Looking for an example of the convergence of medical devices and drug development? Oculus Innovative Sciences (NASDAQ:OCLS) might be the poster child for this convergence. Oculus, which is scheduled to make its IPO this week, has won approval for Dermacyn as a device, with a CE Mark in Europe and 510(k) clearance in the US.
As a device, it is approved for wound cleaning, or debridement, lubricating, moistening and dressing wounds. But the compound is also undergoing clinical trials so that it can be approved as a drug, in which case it would be indicated for wound healing.
The platform technology for Oculus is called Microcyn. Available under several different names (in the US, Dermacyn for people and Vetericyn for animals), it is an electrically charged, or super-oxidized, water-based solution. It has been shown to be effective against a wide range of organisms that cause disease, including antibiotic-resistant strains of bacteria.

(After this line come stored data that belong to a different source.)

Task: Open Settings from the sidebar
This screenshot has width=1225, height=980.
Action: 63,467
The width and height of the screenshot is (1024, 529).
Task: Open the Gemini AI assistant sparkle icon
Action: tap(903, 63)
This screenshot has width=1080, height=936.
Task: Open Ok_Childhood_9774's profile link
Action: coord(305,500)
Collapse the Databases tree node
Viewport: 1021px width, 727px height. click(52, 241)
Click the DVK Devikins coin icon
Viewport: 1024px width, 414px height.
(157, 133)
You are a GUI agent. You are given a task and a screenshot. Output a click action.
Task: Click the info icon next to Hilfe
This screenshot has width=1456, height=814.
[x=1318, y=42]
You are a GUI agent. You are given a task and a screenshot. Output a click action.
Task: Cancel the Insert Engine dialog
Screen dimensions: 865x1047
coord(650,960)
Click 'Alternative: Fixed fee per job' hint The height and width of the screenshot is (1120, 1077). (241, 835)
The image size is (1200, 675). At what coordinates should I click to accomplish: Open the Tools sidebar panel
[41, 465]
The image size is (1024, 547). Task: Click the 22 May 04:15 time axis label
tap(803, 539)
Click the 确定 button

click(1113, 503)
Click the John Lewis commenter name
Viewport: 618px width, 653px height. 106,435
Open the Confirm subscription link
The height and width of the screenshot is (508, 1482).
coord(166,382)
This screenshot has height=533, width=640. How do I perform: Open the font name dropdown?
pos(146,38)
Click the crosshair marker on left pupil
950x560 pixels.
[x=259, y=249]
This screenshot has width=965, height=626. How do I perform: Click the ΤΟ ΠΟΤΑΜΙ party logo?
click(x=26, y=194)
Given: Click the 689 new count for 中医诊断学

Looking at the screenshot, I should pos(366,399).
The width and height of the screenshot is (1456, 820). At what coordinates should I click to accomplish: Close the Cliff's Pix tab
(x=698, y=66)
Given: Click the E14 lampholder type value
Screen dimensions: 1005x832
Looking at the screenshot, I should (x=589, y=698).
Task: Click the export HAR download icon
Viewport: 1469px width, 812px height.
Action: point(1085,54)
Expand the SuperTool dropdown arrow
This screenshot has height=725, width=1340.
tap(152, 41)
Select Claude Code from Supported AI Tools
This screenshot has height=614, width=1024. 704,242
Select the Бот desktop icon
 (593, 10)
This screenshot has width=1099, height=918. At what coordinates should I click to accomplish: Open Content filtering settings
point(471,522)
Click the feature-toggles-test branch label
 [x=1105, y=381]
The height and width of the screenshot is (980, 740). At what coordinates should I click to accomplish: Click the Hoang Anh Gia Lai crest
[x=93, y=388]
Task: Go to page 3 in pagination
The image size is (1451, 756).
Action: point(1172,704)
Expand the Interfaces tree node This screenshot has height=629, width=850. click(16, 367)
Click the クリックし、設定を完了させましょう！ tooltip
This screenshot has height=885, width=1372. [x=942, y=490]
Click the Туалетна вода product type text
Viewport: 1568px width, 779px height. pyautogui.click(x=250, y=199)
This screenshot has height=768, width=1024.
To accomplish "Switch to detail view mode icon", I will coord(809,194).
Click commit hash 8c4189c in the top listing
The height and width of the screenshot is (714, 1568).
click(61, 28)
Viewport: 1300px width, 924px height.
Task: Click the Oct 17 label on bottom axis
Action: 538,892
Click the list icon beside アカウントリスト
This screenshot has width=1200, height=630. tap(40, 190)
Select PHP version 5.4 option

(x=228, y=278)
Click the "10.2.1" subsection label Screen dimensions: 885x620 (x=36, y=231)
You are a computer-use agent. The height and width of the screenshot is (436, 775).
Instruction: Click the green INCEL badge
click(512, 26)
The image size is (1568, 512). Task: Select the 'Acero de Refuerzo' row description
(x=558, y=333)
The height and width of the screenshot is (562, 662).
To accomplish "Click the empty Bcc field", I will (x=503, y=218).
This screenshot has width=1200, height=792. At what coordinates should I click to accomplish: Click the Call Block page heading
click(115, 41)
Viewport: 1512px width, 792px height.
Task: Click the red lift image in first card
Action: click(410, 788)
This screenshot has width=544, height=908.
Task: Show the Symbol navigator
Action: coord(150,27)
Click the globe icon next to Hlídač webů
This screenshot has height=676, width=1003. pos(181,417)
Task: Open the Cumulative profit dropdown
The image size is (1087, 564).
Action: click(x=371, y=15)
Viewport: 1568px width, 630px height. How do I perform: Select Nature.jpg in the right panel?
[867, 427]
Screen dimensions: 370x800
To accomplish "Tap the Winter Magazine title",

Unlike earlier formulations of super-oxidized water, Microcyn has a low concentration of free available chlorine, which would otherwise cause skin reactions. Also, the product is very stable, with a shelf life of over 1 year at room temperature. Previous versions were viable for only up to a few days.
The company is seeking to win approval for Dermacyn, the name of the wound care product, as a drug that promotes wound healing. Recently, a scientific study showed the compound was more effective against diabetic foot ulcers than the current standard of care, a 10% povidone iodine solution. Dermacyn decreased the median length of time needed for healing from 55 days to 43 days, and it did not cause any skin reactions, which were a problem in 17% of the iodine-treated patients. Because Microcyn is a relatively benign substance, it is expected to be very compatible with other technologies that are already available for wound healing.
Somewhere between 14% and 20% of patients with foot ulcers will have to undergo amputation, and infection adds to the risk, so this is not a minor problem.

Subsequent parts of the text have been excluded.